WHAT TO PRODUCE:
Set down exactly the lines of the records from the top to the line containing "This screenshot has width=1319, height=754."; include both.
DATA RECORDS Block Start
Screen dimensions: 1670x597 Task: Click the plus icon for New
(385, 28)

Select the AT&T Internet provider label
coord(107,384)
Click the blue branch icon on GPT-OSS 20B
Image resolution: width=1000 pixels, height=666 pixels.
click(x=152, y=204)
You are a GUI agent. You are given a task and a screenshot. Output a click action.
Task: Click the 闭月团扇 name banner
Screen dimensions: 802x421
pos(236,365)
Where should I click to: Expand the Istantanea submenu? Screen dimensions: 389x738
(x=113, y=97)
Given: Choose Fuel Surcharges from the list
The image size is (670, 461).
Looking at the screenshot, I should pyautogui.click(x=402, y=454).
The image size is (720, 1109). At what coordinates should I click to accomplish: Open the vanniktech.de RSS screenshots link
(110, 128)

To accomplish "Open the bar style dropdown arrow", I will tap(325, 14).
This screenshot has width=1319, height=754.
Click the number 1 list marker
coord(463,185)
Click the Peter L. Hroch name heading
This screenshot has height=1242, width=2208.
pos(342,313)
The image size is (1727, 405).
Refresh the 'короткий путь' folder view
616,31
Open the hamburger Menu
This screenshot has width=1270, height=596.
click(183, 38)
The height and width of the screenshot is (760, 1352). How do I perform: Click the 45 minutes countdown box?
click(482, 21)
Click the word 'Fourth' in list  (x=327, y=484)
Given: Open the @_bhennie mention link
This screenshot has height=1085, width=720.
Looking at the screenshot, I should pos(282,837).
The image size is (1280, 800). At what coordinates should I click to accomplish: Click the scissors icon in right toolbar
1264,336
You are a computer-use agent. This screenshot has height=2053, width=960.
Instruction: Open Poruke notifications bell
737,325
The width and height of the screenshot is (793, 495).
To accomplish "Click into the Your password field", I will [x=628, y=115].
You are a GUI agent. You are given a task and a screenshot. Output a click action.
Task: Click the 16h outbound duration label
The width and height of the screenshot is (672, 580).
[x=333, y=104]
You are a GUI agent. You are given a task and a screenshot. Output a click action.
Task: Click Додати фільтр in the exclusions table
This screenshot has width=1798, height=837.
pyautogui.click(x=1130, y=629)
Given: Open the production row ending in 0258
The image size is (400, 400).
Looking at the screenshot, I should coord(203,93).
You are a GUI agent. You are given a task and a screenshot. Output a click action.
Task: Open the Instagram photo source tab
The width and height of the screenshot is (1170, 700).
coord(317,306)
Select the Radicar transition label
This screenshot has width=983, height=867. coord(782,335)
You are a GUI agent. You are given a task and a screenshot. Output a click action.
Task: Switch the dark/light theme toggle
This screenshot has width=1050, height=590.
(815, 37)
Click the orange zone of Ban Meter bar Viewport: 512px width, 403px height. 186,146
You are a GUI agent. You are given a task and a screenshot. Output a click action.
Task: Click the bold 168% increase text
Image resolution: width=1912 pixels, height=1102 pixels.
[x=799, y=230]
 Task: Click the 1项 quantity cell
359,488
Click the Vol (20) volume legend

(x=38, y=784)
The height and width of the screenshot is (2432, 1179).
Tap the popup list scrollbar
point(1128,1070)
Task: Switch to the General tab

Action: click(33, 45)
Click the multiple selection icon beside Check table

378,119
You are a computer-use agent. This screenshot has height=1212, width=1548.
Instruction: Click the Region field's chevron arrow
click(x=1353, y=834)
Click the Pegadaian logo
DATA RECORDS Block End
REPLY:
Screen dimensions: 1670x597 Task: Click the plus icon for New
(385, 28)

Select the AT&T Internet provider label
coord(107,384)
Click the blue branch icon on GPT-OSS 20B
Image resolution: width=1000 pixels, height=666 pixels.
click(x=152, y=204)
You are a GUI agent. You are given a task and a screenshot. Output a click action.
Task: Click the 闭月团扇 name banner
Screen dimensions: 802x421
pos(236,365)
Where should I click to: Expand the Istantanea submenu? Screen dimensions: 389x738
(x=113, y=97)
Given: Choose Fuel Surcharges from the list
The image size is (670, 461).
Looking at the screenshot, I should pyautogui.click(x=402, y=454).
The image size is (720, 1109). At what coordinates should I click to accomplish: Open the vanniktech.de RSS screenshots link
(110, 128)

To accomplish "Open the bar style dropdown arrow", I will tap(325, 14).
This screenshot has width=1319, height=754.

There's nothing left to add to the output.